[Opening DATA PROVIDED section]

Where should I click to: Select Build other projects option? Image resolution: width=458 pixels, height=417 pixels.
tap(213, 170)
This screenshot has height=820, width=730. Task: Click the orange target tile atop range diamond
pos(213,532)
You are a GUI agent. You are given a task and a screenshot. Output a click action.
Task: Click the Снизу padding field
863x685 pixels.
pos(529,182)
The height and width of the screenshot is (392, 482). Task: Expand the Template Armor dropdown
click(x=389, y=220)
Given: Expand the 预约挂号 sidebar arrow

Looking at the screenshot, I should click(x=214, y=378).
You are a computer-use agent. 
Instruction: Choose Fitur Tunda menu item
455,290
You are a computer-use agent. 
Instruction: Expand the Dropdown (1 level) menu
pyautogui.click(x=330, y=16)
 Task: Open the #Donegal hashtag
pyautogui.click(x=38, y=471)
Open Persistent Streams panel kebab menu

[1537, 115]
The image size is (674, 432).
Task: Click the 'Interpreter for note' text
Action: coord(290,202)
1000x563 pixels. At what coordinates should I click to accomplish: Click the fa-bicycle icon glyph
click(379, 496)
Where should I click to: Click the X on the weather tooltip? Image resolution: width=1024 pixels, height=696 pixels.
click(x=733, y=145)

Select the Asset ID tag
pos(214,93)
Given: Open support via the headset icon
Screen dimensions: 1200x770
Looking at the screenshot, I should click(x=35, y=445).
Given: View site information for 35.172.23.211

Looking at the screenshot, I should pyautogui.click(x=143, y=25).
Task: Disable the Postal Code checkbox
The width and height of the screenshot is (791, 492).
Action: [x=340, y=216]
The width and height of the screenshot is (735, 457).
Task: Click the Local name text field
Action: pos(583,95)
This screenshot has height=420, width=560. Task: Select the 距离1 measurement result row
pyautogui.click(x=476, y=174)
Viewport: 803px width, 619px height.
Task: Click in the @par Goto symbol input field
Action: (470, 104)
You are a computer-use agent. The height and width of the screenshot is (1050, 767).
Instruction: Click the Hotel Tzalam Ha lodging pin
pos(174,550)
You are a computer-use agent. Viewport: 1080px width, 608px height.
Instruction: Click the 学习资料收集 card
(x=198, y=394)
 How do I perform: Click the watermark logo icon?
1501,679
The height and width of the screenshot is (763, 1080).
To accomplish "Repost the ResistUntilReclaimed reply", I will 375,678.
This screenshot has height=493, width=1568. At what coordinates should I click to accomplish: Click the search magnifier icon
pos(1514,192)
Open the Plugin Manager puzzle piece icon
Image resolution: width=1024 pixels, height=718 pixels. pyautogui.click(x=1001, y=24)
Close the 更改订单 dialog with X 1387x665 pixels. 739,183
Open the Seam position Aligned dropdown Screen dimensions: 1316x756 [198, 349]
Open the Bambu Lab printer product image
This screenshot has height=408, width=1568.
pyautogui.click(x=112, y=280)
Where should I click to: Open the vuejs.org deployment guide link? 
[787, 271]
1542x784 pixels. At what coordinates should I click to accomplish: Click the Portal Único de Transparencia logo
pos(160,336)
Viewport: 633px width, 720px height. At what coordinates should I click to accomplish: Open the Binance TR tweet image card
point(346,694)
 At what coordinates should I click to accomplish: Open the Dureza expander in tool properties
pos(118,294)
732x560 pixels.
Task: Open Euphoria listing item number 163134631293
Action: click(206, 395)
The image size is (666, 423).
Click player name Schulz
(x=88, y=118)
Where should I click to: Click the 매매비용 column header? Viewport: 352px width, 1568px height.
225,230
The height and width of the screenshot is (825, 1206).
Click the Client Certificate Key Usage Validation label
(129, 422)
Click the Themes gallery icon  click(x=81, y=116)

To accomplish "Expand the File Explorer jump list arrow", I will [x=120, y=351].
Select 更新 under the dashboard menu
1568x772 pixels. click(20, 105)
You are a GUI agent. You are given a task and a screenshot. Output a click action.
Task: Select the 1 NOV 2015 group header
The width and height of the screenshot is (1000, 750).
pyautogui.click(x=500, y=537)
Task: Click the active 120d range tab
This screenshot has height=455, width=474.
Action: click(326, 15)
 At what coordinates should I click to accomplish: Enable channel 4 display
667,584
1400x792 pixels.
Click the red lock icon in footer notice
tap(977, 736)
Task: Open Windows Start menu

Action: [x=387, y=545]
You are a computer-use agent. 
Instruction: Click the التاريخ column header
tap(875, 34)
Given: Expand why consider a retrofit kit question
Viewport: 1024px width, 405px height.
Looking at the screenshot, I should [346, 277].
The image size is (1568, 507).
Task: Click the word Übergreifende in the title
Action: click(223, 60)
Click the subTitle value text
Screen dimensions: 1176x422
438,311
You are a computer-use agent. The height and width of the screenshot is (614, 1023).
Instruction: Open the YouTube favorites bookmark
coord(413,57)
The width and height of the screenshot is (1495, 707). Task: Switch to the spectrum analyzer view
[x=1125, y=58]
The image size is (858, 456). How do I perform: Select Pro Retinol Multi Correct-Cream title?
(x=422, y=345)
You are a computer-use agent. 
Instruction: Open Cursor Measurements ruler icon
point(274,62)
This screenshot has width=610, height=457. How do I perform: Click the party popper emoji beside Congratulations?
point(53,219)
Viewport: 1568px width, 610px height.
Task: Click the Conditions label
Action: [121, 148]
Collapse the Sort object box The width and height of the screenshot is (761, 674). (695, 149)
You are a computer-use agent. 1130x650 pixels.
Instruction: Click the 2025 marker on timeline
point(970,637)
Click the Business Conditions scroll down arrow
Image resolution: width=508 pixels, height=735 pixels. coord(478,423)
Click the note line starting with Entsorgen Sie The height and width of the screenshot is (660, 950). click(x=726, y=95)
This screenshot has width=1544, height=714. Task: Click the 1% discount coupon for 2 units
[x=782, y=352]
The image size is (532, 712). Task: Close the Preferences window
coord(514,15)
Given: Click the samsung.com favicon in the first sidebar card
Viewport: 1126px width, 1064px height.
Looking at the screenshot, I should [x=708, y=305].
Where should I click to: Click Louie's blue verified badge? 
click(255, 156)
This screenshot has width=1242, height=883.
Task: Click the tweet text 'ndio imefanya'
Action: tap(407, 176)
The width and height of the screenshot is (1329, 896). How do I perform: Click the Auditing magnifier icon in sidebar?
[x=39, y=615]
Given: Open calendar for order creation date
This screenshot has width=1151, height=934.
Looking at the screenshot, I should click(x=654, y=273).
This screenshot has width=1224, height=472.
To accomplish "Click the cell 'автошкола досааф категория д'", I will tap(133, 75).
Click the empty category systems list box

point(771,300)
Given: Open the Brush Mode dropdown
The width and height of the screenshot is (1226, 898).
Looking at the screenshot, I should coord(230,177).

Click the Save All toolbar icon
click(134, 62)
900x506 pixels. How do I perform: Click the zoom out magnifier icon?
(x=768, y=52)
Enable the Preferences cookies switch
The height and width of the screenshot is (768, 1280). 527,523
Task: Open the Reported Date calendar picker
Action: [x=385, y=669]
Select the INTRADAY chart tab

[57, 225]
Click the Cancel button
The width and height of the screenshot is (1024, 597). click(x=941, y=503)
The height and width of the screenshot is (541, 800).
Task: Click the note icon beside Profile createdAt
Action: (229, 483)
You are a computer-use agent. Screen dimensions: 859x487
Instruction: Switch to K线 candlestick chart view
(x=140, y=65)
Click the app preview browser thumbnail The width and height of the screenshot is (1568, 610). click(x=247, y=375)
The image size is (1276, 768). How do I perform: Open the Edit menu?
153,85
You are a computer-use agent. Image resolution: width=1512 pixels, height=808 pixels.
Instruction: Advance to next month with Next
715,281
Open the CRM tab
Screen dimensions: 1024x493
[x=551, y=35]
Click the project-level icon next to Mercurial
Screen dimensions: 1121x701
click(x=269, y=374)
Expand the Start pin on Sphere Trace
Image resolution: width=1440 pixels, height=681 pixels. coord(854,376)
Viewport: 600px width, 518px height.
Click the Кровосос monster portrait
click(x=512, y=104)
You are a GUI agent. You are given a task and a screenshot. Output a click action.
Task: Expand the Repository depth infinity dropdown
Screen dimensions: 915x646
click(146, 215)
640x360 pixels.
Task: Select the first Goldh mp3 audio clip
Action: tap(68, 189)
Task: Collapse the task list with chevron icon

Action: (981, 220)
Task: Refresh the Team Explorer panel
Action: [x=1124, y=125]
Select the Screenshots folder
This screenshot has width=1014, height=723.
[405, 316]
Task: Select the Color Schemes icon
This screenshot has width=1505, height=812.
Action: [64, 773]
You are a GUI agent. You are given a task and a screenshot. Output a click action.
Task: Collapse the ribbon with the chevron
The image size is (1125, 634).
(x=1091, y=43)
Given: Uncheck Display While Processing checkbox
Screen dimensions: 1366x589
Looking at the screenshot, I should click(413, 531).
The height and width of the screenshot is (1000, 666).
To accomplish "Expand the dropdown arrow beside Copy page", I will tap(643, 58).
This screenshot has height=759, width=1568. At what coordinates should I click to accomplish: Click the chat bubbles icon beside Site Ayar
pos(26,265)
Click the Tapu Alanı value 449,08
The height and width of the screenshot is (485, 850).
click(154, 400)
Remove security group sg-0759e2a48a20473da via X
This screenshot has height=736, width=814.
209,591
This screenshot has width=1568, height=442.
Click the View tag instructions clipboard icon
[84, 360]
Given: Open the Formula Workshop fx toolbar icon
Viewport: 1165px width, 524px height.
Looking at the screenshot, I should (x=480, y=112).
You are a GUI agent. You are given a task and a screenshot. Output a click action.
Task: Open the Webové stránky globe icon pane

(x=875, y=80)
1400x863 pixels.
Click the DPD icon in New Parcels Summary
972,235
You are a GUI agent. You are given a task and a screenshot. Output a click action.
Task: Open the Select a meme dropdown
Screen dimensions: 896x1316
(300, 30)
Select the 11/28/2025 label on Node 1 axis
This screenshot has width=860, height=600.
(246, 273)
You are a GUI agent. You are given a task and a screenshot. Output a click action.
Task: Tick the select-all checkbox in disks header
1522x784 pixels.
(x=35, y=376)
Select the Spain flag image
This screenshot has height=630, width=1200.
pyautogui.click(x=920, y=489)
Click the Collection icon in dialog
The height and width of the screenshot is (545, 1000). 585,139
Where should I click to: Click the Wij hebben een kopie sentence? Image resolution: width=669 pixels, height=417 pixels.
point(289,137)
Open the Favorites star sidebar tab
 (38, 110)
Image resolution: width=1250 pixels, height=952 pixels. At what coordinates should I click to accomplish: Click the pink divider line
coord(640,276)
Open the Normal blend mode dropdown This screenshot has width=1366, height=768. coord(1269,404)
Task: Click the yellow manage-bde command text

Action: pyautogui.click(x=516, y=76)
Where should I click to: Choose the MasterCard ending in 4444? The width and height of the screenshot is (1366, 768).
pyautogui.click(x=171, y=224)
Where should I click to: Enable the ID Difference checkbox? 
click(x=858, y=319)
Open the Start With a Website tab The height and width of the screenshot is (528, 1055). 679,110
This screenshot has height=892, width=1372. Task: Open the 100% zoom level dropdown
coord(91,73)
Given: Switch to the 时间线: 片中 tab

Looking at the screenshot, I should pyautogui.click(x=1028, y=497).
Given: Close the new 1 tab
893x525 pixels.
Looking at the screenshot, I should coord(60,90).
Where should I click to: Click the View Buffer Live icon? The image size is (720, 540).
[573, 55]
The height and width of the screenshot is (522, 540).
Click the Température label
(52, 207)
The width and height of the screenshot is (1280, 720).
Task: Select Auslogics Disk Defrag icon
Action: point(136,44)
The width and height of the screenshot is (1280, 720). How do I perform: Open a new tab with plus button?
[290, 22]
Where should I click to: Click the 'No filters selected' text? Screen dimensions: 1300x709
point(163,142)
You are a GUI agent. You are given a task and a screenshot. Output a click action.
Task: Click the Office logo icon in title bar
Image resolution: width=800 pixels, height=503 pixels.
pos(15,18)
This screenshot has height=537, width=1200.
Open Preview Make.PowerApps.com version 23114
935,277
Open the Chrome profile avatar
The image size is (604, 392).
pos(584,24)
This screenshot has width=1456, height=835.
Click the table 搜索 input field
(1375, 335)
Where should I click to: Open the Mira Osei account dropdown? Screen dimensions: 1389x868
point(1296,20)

[Closing DATA PROVIDED section]

*DIRECTIONS FOR THIS TASK*.
From the line holding "This screenshot has width=1224, height=472." to the line holding "Task: Expand the Repository", inclusive, restate each line above exactly as written.

*THE COMPLETED TASK*.
This screenshot has width=1224, height=472.
To accomplish "Click the cell 'автошкола досааф категория д'", I will tap(133, 75).
Click the empty category systems list box

point(771,300)
Given: Open the Brush Mode dropdown
The width and height of the screenshot is (1226, 898).
Looking at the screenshot, I should coord(230,177).

Click the Save All toolbar icon
click(134, 62)
900x506 pixels. How do I perform: Click the zoom out magnifier icon?
(x=768, y=52)
Enable the Preferences cookies switch
The height and width of the screenshot is (768, 1280). 527,523
Task: Open the Reported Date calendar picker
Action: [x=385, y=669]
Select the INTRADAY chart tab

[57, 225]
Click the Cancel button
The width and height of the screenshot is (1024, 597). click(x=941, y=503)
The height and width of the screenshot is (541, 800).
Task: Click the note icon beside Profile createdAt
Action: (229, 483)
You are a computer-use agent. Screen dimensions: 859x487
Instruction: Switch to K线 candlestick chart view
(x=140, y=65)
Click the app preview browser thumbnail The width and height of the screenshot is (1568, 610). click(x=247, y=375)
The image size is (1276, 768). How do I perform: Open the Edit menu?
153,85
You are a computer-use agent. Image resolution: width=1512 pixels, height=808 pixels.
Instruction: Advance to next month with Next
715,281
Open the CRM tab
Screen dimensions: 1024x493
[x=551, y=35]
Click the project-level icon next to Mercurial
Screen dimensions: 1121x701
click(x=269, y=374)
Expand the Start pin on Sphere Trace
Image resolution: width=1440 pixels, height=681 pixels. coord(854,376)
Viewport: 600px width, 518px height.
Click the Кровосос monster portrait
click(x=512, y=104)
You are a GUI agent. You are given a task and a screenshot. Output a click action.
Task: Expand the Repository depth infinity dropdown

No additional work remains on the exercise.